French Labor Minister Goes On Trial For Alleged Favoritism When He Was A Mayor

ILE - French Labor Minister Olivier Dussopt, in Salon-de-Provence, south-eastern France, Friday, June 9, 2023. French Labor Minister Olivier Dussopt goes on trial on Monday Nov.27, 2023 over charges of favoritism related to a 2009 public sector contract passed when he was a mayor. (Nicolas Tucat, Pool via AP, File)
ILE - French Labor Minister Olivier Dussopt, in Salon-de-Provence, south-eastern France, Friday, June 9, 2023. French Labor Minister Olivier Dussopt goes on trial on Monday Nov.27, 2023 over charges of favoritism related to a 2009 public sector contract passed when he was a mayor. (Nicolas Tucat, Pool via AP, File)

PARIS (AP) — French Labor Minister Olivier Dussopt goes on trial on Monday over charges of favoritism related to a 2009 public sector contract passed when he was a mayor.

Dussopt is suspected of having favoured a private company, the Saur group, in the awarding of a water contract when he was the mayor of the small town of Annonay in the southeast of France, France’s financial prosecutor's office said.

He has denied any wrongdoing.

Speaking on France 3 national television earlier this month, Dussopt said: “I’m going before the court to prove I acted in good faith.”

The investigation was launched in 2020 after investigative website Mediapart revealed possible links between Dussopt and a local manager of the Saur company.

Dussopt is a key member of the government of President Emmanuel Macron.
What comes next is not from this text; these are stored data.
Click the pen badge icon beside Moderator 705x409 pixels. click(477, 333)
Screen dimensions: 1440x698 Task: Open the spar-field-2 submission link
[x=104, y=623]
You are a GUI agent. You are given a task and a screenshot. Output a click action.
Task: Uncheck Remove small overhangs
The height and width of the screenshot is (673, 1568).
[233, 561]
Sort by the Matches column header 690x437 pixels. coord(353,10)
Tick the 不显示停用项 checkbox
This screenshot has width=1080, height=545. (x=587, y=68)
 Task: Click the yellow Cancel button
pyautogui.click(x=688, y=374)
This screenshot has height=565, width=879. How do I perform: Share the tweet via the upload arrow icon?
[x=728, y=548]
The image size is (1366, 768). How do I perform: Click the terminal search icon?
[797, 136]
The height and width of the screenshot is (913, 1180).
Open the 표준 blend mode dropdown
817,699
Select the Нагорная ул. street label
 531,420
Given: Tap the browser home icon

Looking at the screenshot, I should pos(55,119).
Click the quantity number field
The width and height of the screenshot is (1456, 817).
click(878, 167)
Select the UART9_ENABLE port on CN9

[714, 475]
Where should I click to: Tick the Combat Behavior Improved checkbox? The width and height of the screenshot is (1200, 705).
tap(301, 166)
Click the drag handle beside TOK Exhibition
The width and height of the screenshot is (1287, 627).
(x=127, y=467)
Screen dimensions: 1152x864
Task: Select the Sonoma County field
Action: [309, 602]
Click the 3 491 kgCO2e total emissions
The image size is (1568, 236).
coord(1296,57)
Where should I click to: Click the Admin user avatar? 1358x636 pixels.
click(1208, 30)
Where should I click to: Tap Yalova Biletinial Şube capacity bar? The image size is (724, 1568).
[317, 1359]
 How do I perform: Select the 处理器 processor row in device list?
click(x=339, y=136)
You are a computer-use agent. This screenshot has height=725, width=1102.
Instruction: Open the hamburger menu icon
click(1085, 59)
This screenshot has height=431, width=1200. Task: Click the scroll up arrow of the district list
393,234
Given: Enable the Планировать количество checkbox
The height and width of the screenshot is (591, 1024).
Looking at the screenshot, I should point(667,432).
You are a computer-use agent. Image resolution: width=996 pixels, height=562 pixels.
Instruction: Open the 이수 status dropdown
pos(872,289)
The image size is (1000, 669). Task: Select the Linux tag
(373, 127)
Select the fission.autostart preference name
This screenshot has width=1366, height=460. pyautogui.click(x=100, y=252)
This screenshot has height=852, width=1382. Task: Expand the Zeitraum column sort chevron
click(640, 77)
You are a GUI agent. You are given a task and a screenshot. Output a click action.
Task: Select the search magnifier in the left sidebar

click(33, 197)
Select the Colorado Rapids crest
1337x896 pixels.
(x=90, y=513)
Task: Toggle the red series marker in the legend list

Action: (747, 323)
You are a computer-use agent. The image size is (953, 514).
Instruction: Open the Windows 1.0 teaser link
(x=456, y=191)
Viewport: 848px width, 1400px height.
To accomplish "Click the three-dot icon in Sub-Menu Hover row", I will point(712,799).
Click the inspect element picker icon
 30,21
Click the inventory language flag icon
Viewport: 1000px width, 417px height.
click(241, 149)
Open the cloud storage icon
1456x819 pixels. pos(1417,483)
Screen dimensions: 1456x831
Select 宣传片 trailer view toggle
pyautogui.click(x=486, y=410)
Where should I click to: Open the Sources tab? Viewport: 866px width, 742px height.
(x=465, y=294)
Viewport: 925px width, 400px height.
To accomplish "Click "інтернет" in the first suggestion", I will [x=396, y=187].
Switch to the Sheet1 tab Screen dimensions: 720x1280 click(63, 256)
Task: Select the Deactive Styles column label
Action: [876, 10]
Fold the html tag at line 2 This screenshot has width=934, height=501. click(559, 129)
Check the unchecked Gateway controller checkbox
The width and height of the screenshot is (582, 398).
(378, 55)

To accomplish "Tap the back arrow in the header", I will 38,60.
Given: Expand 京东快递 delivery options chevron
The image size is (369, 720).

Appointed labor minister in 2022, he championed the unpopular plan raising raising the retirement age from 62 to 64. The changes prompted months of mass protests at the beginning of the year.

If convicted by the Paris criminal court, he is facing two years in prison.

The trial comes in a difficult week for the French government. On Wednesday, a special court will decide whether France’s justice minister is guilty of having used his office to settle personal scores, in an unprecedented case.

Eric Dupond-Moretti has refused to resign but could do so if found guilty on conflict of interest charges. He was tried in the Court of Justice of the Republic — a special court for alleged wrongdoing by the government — facing three professional magistrates accompanied by 12 members of parliament who will issue the ruling.